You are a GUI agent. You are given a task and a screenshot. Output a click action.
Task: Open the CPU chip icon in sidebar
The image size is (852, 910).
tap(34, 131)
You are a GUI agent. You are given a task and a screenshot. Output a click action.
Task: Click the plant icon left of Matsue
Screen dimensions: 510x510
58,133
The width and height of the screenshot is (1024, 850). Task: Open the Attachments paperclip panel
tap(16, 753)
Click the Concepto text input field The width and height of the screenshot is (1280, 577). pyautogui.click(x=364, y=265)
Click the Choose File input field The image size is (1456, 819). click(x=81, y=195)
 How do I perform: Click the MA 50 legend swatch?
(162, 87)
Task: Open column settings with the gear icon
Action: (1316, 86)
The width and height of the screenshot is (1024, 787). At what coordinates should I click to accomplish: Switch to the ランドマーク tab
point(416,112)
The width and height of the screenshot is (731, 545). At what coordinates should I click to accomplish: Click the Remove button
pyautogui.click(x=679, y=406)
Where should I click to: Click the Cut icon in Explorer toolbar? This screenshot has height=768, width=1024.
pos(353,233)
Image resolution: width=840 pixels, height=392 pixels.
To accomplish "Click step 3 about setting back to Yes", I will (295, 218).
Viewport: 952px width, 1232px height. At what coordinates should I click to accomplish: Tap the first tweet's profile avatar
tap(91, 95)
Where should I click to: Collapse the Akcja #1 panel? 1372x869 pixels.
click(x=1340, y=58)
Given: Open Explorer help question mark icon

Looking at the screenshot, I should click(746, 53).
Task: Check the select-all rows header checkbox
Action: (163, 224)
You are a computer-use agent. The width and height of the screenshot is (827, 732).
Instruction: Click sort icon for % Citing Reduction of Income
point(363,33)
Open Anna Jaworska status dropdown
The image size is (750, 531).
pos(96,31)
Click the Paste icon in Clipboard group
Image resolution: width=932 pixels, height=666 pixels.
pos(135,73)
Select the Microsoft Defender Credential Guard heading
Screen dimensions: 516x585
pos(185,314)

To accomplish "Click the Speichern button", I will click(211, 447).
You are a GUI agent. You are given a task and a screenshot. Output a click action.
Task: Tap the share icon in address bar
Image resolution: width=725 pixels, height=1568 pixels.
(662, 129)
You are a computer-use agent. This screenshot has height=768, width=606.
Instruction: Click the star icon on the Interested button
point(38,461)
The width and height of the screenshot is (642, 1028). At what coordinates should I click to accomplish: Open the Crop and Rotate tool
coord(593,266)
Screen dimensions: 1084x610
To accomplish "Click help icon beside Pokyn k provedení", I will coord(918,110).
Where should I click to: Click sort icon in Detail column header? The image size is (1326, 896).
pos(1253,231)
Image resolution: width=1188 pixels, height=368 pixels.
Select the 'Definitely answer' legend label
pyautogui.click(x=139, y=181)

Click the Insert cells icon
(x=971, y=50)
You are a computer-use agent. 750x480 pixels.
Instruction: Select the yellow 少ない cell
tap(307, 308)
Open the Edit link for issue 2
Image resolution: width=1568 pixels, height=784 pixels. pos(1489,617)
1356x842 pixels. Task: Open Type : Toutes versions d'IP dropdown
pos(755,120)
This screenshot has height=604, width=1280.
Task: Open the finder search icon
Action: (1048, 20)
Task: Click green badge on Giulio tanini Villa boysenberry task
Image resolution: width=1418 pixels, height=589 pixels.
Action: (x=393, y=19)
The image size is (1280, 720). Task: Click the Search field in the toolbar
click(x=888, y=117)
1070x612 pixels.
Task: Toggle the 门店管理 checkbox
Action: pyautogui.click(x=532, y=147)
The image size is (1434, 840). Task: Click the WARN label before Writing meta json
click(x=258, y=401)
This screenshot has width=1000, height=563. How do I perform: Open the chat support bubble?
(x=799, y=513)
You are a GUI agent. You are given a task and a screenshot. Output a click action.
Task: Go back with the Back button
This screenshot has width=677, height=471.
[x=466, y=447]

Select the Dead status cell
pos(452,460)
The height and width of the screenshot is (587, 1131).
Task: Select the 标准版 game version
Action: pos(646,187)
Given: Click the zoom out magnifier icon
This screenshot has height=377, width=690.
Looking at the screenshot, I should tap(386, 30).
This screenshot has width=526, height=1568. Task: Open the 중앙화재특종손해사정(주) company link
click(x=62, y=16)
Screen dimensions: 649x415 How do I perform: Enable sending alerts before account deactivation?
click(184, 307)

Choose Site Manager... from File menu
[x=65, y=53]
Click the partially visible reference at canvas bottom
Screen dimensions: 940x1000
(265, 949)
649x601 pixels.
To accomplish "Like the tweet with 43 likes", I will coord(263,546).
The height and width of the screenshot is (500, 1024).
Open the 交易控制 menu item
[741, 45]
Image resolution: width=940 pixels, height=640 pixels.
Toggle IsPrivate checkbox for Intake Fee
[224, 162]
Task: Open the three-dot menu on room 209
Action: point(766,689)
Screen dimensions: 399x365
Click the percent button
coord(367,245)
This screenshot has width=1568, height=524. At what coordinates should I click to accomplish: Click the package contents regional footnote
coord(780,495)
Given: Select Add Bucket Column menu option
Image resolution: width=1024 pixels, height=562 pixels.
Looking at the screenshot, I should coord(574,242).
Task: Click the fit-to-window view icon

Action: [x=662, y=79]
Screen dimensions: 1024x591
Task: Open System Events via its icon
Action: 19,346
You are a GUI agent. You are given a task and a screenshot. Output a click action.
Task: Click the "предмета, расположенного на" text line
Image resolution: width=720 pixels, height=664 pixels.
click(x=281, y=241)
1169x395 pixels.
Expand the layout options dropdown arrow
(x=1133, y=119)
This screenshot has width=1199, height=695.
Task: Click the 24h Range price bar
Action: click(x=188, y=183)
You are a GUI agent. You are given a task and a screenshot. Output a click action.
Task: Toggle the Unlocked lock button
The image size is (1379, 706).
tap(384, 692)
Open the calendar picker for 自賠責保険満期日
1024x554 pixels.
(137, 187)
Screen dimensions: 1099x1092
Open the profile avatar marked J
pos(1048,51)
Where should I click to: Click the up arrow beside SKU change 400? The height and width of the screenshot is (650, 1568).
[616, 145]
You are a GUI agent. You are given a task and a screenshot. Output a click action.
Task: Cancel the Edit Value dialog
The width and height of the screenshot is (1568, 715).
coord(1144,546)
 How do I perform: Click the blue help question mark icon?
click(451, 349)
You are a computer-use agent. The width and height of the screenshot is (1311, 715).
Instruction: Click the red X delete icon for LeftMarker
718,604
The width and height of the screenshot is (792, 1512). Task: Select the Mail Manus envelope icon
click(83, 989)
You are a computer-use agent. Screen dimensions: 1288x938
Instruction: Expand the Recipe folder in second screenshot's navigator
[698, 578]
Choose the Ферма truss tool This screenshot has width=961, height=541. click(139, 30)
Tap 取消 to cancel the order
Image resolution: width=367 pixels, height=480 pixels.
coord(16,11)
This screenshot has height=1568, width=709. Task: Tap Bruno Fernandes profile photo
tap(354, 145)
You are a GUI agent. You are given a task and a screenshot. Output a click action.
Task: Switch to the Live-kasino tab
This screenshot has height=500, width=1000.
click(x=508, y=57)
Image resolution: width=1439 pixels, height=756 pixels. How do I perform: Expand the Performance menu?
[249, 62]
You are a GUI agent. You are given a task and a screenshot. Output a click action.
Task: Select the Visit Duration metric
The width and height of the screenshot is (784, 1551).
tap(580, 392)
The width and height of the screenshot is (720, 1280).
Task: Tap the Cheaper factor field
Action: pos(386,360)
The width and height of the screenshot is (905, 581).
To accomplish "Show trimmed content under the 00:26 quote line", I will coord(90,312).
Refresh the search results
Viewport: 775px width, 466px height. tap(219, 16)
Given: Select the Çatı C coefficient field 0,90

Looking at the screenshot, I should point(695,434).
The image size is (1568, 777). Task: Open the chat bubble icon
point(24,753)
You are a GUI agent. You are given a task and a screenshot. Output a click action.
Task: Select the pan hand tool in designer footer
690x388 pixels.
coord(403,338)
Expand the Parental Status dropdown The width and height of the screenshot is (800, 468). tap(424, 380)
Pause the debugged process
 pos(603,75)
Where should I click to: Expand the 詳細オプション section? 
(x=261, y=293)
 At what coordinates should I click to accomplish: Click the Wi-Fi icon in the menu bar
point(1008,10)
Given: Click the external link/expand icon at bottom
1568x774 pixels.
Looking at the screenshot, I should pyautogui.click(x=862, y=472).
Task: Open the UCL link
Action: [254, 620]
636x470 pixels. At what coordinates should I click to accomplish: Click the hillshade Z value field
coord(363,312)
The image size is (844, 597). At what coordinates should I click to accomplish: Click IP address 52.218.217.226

######

Look above for the line with "You are a computer-use agent. Screen" and the line with "Tap 取消 to cancel the order". Write out those two lines and all the lines between them, exactly, and no others.

Answer below
You are a computer-use agent. Screen dimensions: 1288x938
Instruction: Expand the Recipe folder in second screenshot's navigator
[698, 578]
Choose the Ферма truss tool This screenshot has width=961, height=541. click(139, 30)
Tap 取消 to cancel the order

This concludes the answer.